What needs to be done ▸ Reproduce only the stretch of entries below that begins at the first line and ends at the line holding "Delete the Black".

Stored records

+++

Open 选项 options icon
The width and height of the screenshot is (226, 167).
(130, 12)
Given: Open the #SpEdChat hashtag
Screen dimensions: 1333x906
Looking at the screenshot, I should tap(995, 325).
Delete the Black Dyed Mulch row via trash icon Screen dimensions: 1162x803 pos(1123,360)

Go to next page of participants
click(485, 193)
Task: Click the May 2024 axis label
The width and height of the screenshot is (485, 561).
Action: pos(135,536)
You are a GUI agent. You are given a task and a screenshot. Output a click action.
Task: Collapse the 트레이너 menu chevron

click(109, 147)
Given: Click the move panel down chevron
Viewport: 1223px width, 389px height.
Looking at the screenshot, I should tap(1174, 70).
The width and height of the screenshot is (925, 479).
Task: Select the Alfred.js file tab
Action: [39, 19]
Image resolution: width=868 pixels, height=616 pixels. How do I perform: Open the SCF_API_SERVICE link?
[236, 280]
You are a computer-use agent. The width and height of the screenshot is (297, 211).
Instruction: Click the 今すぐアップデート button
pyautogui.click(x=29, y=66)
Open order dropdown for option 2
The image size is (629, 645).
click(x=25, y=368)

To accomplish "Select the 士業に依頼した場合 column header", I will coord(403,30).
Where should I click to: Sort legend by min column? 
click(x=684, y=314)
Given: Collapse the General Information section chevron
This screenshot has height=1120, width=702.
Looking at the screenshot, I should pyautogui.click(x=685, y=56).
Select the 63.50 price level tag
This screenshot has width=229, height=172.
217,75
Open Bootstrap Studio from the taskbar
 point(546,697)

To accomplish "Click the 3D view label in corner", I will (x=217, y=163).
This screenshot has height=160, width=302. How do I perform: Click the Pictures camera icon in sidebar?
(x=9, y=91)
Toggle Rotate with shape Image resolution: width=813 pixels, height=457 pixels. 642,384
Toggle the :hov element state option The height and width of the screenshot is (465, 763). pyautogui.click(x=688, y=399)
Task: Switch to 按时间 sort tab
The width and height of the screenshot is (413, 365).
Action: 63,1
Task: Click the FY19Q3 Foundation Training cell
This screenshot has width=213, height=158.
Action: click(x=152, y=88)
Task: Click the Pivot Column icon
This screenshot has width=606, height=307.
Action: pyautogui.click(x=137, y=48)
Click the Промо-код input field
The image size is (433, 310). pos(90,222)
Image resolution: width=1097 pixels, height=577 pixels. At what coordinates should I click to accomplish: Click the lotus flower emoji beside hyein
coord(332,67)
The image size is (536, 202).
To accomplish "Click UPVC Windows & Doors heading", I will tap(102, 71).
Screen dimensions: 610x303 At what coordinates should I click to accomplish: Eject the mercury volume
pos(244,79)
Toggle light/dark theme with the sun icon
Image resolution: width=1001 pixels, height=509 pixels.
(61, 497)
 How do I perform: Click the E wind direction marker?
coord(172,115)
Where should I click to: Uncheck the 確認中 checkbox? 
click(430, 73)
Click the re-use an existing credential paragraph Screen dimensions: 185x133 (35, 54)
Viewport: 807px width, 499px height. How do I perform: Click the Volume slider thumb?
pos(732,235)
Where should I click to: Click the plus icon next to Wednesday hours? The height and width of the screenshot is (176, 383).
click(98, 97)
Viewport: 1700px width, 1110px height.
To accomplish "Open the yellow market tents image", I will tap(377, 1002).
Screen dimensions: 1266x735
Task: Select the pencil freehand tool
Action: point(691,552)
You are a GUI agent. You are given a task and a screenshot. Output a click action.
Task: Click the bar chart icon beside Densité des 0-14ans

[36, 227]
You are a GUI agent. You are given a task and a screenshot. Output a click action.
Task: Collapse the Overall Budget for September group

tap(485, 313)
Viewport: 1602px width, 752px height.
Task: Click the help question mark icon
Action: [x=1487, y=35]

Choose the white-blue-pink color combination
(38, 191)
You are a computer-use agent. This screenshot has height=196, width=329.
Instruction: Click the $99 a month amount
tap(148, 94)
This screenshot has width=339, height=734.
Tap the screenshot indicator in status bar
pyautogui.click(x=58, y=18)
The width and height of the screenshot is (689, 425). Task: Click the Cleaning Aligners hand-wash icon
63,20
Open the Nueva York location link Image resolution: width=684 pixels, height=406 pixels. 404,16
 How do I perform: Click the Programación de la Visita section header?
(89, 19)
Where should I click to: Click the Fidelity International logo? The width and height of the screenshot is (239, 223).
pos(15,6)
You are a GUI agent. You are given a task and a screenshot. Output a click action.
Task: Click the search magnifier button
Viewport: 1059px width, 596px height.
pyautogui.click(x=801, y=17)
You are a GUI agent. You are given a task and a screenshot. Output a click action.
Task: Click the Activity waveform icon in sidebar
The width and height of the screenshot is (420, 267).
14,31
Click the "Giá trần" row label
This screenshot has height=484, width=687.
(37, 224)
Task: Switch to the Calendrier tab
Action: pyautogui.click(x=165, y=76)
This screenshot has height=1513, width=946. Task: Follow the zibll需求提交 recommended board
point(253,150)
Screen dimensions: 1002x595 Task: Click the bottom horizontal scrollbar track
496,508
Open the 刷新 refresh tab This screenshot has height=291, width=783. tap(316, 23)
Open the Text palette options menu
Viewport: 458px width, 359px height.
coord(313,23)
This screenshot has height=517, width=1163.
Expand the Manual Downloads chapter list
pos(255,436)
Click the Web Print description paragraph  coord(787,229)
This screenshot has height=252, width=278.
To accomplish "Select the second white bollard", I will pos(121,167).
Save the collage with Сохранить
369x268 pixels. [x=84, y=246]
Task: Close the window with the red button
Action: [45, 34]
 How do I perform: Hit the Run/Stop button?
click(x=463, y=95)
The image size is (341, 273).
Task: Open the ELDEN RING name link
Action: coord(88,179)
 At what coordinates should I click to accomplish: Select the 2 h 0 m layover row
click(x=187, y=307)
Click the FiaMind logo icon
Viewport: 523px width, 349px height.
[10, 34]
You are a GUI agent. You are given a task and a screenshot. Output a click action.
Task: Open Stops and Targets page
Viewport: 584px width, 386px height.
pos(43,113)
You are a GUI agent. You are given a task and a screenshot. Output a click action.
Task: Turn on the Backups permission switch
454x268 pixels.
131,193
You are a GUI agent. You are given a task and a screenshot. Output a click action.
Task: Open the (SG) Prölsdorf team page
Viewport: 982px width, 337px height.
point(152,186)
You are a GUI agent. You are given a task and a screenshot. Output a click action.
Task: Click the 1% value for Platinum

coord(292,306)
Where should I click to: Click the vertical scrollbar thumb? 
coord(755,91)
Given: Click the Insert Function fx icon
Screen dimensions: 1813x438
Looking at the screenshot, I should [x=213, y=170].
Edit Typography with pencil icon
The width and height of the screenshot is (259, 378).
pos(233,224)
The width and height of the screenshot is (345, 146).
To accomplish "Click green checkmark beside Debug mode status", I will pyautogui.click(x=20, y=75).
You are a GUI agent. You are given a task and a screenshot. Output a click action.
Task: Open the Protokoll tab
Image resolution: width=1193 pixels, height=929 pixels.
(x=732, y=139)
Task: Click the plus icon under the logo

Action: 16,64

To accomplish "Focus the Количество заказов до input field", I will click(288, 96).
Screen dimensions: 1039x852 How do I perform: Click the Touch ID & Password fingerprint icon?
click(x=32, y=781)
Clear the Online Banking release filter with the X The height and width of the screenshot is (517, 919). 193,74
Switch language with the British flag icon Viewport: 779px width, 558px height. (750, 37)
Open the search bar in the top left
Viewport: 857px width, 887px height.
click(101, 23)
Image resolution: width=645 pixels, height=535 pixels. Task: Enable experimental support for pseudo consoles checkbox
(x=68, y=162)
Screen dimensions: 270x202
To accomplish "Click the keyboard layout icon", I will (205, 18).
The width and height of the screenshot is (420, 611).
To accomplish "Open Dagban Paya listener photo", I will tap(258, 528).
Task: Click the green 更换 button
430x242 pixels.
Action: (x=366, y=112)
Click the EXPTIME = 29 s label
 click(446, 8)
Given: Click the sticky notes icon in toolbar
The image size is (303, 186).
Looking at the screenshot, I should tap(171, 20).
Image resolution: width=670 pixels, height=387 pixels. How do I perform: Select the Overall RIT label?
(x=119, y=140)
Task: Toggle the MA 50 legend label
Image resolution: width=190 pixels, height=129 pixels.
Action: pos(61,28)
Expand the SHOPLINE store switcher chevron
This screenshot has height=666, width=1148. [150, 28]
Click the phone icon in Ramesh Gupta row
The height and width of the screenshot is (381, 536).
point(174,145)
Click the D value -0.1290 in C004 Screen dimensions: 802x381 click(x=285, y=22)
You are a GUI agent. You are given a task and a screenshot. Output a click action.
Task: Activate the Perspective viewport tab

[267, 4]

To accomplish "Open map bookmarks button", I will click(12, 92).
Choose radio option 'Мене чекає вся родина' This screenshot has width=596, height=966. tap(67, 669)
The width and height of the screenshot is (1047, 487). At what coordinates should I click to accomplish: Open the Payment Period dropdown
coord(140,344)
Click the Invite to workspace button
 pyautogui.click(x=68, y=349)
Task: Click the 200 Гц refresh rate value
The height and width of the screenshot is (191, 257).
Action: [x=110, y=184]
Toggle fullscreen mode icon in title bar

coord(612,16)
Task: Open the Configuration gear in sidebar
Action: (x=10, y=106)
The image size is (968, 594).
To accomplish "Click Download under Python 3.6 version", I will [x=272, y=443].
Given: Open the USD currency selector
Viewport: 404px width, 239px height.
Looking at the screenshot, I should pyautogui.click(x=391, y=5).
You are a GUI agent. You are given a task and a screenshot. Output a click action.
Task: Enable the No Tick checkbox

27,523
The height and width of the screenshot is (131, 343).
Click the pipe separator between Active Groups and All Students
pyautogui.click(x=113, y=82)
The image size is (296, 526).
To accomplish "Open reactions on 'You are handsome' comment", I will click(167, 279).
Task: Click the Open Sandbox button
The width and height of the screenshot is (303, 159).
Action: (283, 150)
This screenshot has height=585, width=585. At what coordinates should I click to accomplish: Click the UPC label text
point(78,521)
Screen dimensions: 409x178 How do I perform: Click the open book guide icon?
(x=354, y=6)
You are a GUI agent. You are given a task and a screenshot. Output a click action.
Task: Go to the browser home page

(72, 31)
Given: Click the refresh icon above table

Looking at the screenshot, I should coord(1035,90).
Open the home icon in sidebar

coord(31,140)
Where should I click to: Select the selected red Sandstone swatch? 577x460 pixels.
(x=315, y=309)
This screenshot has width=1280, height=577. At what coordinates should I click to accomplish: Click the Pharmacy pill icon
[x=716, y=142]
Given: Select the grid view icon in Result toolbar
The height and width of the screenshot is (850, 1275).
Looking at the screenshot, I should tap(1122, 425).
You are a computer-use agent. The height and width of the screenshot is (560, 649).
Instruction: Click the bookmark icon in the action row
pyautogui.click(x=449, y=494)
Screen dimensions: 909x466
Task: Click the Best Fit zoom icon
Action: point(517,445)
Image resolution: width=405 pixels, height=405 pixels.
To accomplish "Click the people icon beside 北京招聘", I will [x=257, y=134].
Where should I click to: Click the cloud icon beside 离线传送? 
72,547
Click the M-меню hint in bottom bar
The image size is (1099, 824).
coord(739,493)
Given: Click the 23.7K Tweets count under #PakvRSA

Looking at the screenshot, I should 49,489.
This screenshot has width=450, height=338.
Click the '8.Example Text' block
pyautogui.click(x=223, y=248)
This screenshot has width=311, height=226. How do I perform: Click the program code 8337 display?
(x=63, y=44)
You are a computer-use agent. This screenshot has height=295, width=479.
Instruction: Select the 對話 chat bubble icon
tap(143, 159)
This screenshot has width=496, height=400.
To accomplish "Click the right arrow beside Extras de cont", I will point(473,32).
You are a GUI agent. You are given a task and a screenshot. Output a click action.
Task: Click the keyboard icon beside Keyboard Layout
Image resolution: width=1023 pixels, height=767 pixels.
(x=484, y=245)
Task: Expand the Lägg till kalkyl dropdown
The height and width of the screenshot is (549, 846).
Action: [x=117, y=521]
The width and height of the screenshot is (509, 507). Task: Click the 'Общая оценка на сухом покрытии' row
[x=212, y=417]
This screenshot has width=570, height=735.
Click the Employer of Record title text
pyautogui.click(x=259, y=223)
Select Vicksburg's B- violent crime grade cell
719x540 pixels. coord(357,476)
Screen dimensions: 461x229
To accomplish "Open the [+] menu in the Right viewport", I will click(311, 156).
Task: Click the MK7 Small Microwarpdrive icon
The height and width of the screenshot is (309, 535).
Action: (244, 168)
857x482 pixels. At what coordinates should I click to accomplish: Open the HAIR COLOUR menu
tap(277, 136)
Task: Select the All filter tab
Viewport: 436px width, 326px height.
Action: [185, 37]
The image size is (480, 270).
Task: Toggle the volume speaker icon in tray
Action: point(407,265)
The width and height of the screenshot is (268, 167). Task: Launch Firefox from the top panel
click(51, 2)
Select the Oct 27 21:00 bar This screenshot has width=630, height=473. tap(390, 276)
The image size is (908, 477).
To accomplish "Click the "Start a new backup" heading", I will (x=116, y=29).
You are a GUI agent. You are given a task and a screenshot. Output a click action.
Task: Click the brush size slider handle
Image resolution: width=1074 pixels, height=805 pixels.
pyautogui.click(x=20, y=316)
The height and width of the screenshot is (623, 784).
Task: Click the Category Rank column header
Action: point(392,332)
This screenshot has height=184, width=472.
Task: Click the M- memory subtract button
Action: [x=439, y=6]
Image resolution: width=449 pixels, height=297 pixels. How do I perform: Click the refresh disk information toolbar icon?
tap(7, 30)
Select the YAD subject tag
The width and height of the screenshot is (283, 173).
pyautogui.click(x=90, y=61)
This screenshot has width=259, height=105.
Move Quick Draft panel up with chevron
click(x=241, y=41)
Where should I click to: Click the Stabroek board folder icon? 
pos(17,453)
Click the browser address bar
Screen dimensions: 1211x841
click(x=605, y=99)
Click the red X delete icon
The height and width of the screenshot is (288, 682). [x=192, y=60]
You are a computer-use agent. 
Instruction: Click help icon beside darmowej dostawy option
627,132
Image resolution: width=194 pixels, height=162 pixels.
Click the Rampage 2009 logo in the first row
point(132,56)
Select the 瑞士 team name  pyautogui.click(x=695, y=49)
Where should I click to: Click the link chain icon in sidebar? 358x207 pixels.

+++

Response area ▸
Open 选项 options icon
The width and height of the screenshot is (226, 167).
(130, 12)
Given: Open the #SpEdChat hashtag
Screen dimensions: 1333x906
Looking at the screenshot, I should tap(995, 325).
Delete the Black Dyed Mulch row via trash icon Screen dimensions: 1162x803 pos(1123,360)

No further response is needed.